Password Manager Goes Passwordless

John Lister's picture

Password manager LastPass will let users prove their identity with a biometric login rather than a master password. It could overcome one of the off-putting points for some users.

Like most password managers, LastPass lets users store passwords for other websites in a secure vault that's encrypted in a way that means even LastPass itself can't access the information. It's protected with a master password that gives the service its name, the logic being it's the last password a user will ever need to remember.

That does mean the master password needs a bit of a Goldilocks quality. It needs to be secure enough that nobody else can discover or guess it.
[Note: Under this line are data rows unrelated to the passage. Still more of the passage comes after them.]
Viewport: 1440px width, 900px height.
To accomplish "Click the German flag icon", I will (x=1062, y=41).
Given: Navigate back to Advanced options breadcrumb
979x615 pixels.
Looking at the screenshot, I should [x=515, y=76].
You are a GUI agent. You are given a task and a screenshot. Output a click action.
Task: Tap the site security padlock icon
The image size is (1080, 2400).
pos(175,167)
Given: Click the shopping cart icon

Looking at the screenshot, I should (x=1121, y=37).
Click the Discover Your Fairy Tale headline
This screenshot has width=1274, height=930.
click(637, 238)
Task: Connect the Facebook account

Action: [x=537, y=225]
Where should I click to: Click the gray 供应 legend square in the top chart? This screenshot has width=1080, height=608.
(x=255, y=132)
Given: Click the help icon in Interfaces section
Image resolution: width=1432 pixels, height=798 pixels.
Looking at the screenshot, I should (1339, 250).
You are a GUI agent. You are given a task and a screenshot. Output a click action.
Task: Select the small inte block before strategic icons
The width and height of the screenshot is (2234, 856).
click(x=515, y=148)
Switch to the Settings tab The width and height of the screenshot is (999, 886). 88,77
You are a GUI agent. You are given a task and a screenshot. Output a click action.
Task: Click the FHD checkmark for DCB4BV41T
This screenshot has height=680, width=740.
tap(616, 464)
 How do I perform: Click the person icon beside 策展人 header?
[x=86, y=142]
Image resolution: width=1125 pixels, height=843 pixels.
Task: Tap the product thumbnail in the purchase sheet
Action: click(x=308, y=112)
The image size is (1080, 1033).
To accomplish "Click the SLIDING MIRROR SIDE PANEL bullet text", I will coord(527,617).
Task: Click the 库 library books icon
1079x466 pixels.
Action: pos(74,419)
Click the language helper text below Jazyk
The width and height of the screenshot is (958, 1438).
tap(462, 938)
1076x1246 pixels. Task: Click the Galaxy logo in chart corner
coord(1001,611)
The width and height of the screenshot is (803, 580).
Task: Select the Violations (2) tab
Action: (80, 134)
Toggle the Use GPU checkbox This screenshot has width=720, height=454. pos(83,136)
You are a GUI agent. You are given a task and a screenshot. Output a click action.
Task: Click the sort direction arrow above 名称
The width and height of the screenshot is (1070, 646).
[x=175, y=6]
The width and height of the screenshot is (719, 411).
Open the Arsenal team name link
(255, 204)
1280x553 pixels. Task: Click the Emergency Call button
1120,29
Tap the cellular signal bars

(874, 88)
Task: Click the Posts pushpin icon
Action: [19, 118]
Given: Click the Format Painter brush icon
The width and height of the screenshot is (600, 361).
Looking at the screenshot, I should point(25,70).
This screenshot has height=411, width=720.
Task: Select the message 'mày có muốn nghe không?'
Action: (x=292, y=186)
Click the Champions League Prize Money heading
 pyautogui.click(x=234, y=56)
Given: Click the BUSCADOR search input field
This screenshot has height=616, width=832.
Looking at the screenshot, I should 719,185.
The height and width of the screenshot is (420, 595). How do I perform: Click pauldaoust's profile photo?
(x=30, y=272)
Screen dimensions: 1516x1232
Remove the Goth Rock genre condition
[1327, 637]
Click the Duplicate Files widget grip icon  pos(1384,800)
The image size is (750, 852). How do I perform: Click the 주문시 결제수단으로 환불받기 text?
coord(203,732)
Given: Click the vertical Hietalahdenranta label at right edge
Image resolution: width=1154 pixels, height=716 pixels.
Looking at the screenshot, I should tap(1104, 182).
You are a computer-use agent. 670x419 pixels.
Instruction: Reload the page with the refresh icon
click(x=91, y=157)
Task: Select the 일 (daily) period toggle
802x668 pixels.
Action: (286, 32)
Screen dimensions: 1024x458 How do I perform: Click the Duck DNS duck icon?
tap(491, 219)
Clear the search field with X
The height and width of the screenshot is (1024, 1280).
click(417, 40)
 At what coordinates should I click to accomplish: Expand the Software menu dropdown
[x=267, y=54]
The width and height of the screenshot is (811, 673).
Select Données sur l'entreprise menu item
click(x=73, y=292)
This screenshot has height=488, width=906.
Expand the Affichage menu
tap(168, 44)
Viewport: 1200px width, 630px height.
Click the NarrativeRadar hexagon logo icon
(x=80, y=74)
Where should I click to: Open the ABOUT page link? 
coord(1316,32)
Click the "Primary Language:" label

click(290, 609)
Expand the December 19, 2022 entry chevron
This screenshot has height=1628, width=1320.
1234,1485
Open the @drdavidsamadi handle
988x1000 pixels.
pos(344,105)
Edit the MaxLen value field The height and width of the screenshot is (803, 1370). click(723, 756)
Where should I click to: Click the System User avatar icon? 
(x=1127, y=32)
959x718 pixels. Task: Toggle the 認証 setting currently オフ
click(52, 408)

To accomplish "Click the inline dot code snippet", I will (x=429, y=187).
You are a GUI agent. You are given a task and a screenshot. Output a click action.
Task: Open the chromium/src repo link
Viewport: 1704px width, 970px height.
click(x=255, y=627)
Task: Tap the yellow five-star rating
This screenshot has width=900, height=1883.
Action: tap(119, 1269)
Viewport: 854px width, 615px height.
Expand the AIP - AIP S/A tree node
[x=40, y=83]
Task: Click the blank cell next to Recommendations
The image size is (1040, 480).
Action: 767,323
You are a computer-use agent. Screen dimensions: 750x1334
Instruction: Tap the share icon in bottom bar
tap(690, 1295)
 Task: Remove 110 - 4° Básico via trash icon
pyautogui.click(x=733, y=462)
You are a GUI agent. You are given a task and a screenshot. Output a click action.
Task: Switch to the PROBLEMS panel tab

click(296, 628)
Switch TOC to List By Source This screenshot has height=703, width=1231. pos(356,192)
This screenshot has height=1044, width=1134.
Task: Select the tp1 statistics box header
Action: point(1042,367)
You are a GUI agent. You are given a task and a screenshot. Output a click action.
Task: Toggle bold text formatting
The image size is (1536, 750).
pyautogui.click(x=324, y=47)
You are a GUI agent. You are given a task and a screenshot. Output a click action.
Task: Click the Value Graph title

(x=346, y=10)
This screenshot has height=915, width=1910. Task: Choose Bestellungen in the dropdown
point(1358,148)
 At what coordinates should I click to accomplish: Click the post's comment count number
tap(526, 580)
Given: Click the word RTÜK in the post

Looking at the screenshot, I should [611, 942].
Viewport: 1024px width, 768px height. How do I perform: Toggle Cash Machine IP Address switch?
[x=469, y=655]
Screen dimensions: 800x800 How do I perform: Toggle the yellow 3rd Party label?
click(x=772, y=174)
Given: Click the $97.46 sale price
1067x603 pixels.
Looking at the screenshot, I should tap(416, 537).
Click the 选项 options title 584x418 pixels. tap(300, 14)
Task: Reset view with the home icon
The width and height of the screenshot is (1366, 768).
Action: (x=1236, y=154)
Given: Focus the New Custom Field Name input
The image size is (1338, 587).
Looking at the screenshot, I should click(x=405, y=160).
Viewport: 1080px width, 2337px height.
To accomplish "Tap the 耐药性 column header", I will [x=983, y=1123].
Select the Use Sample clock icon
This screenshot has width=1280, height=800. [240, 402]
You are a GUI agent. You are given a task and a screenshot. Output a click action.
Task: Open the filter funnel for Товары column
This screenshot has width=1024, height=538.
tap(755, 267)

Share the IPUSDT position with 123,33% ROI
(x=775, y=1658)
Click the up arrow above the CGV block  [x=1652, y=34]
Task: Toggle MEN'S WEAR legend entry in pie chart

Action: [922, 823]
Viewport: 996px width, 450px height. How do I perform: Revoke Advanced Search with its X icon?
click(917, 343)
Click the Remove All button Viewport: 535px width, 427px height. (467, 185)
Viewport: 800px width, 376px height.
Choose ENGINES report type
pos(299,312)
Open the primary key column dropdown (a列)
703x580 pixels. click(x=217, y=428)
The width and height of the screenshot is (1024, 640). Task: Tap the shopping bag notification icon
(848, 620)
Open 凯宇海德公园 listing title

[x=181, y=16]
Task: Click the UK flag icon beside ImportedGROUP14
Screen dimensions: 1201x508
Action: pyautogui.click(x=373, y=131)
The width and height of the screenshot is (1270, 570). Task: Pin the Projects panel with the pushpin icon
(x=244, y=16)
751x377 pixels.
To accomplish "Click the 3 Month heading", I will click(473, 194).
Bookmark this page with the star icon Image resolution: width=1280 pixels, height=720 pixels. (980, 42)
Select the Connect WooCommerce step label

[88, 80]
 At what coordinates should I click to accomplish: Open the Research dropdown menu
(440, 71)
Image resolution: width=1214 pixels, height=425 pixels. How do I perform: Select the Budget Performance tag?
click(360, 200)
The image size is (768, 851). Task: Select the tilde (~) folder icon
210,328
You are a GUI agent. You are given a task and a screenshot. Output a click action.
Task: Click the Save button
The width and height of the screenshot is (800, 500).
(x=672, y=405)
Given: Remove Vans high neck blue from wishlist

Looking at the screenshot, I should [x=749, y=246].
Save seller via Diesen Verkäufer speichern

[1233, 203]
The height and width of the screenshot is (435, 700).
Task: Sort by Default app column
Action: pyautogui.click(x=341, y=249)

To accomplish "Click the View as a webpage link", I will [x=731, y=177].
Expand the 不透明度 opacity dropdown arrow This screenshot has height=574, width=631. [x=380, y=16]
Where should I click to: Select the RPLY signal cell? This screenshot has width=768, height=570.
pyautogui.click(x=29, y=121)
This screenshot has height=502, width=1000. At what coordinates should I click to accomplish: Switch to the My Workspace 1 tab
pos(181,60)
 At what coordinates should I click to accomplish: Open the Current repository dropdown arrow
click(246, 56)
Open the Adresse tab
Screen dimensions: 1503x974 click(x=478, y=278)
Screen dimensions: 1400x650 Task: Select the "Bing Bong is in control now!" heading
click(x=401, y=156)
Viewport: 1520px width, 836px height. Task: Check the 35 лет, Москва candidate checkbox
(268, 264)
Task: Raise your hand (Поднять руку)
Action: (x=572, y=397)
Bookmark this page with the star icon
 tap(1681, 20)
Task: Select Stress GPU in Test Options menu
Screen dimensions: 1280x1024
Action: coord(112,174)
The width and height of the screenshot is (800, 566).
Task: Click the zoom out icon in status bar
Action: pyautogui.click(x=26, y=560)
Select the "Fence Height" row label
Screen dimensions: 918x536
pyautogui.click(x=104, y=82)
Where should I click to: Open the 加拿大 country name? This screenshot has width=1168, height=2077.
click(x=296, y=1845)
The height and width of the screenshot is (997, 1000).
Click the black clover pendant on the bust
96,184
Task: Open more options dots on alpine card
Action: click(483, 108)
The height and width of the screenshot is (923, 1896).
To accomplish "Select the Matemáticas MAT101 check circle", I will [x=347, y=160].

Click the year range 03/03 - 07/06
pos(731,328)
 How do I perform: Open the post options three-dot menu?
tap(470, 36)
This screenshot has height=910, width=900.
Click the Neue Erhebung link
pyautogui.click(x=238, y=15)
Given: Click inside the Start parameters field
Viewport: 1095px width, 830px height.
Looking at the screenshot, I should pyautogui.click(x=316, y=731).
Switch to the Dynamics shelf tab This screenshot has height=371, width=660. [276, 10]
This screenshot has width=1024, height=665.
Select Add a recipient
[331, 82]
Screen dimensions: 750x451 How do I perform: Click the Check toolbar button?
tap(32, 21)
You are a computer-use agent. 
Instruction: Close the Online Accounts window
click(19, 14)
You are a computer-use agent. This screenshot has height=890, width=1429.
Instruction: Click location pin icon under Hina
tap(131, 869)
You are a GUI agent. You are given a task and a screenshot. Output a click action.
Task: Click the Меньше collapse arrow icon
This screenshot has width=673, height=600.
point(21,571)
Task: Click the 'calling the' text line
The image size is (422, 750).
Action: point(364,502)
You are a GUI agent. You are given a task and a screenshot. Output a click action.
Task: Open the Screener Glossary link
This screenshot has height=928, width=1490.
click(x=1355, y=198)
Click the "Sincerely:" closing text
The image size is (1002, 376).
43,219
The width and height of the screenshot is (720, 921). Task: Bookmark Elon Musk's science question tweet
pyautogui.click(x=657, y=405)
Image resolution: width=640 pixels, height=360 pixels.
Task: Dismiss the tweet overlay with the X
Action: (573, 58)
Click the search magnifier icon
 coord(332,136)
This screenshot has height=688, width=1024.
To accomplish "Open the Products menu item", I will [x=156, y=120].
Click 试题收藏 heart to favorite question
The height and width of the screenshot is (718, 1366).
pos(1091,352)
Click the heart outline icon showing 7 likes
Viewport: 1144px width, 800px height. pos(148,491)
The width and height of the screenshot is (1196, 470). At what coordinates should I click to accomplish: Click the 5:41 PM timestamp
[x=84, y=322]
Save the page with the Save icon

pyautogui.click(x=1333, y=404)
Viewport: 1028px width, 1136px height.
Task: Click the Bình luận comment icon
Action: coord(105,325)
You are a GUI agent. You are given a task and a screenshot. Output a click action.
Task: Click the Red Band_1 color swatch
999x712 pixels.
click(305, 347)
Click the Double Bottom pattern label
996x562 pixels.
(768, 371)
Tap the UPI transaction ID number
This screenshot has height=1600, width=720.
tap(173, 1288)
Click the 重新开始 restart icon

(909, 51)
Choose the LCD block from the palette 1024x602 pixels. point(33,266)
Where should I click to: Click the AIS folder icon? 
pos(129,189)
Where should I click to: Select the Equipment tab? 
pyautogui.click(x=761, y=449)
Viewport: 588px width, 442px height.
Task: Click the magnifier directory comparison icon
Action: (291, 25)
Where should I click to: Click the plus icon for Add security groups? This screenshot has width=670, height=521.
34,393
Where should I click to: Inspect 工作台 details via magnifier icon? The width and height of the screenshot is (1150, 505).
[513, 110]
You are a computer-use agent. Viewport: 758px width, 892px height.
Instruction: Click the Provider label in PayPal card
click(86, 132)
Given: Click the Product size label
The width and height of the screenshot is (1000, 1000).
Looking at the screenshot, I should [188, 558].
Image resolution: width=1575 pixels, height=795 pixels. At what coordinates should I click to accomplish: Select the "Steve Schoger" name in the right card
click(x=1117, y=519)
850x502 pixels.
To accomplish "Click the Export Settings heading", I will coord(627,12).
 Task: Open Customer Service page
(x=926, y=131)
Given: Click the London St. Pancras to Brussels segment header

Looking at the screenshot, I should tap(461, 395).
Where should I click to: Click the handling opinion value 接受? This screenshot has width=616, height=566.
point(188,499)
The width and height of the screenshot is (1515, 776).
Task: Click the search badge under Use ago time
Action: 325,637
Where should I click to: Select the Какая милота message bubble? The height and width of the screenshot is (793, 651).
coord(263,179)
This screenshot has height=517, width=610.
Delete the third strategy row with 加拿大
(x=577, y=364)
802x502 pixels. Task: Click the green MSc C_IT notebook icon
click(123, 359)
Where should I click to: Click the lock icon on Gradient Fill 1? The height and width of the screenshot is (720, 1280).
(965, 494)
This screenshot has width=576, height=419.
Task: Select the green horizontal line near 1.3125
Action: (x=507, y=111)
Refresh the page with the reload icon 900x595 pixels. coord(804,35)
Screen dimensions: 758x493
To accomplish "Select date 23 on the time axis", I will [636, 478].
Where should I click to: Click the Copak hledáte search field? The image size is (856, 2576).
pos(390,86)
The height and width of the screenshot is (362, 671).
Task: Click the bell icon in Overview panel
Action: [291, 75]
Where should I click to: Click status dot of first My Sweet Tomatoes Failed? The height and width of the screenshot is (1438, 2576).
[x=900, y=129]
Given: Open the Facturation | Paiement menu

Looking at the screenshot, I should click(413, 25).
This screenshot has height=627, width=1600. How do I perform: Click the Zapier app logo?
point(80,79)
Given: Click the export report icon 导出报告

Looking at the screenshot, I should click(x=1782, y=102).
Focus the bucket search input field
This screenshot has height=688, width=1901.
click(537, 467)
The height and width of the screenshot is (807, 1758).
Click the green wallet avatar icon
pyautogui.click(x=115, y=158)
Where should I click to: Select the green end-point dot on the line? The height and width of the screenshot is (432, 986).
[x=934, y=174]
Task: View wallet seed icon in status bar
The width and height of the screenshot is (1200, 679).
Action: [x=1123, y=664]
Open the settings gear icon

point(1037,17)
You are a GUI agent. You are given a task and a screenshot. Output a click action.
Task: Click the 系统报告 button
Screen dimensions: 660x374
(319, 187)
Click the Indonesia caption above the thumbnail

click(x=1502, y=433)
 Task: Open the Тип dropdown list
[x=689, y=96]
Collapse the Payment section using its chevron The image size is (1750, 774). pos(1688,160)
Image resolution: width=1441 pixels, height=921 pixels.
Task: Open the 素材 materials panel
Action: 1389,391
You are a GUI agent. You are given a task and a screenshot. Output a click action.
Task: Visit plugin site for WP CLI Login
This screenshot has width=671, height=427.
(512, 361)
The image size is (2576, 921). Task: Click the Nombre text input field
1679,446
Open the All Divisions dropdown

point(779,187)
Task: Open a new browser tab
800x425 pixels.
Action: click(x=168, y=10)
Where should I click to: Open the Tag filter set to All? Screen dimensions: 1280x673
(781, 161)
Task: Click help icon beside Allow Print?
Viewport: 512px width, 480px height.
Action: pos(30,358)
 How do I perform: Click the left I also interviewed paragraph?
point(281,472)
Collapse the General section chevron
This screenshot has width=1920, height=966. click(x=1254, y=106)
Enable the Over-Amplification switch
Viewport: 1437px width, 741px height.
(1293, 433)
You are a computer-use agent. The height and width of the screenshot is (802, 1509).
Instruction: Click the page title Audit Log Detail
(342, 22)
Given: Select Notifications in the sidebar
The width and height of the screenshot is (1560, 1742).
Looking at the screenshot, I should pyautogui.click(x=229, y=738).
However, it needs to be memorable enough that there's no risk of the user forgetting it, else they'd lose access to their password vault and have to reset every site they use.

Users also need to choose between the security of repeatedly typing their master password (though this would make it easier to remember) or the convenience of storing it in their browser settings and relying on the security of their computer to avoid anyone taking advantage.

Fingerprint Or Face Login

LastPass does already allow mobile app users to login biometrically with the same fingerprint or face unlock they use to secure their phone. Now it's added support for desktop users, including those on the free tier.

The desktop version will work through the same FIDO Alliance standards recently adopted by the likes of Google, Apple and Microsoft. (Source: venturebeat.com)

Users who want to login on their desktop won't have to type in their master password (or store it in their browser settings). Instead they'll be able to click the option to "unlock" on their phone through the biometric verification.

With both the desktop and mobile versions, users will still need to have a master password. The biometric login is simply an alternative login method rather than a replacement.

Mobile App Still Limited For Some

The next question is how long the feature remains free to use. LastPass previously disappointed users by restricting some features to paid accounts only, for example saying free users could only access the service on desktop or mobile, but not both.

That isn't changing now: desktop users will only be able to use their mobile device for authentication and will still need to pay to access the full mobile app and auto-fill passwords on their phone. (Source: theverge.com)

What's Your Opinion?

Do you use a password manager? Would LastPass's announcement make you more likely to use it? If you don't use one, what deters you?

Rate this article: 
Average: 4.6 (8 votes)

Comments

Dennis Faas's picture

Roboform has offered biometric sign-on for years, and if that doesn't work, the default master password will take its place. The desktop version is still free, even though it will nag you that it's expired. You can infinitely cancel the request that pops up every 30 days or so. As for the mobile version, you'd have to pay for that.

kitekrazy's picture

I use desktops and don't have the hardware unless you can use your phone.It does help for us that can't always remember. Next up urine or stool sample.

Chuckster's picture

Passwords will always be with us, biometrics aside. Therein lies the crux. With dozens, if not hundreds of sites you interact, more are requiring you to sign up if you want to partake of the site or member benefits.

Lastpass was good, bailed when the free for both went the SAAS route. The browser pw managers are fairly good, but I don't keep sensitive pw info there, just the many routine sites. So at some point, we do need a secure pw manager for sensitive data.

Roboform as Dennis suggested, Thanks, I'll check it out. Any other suggestions?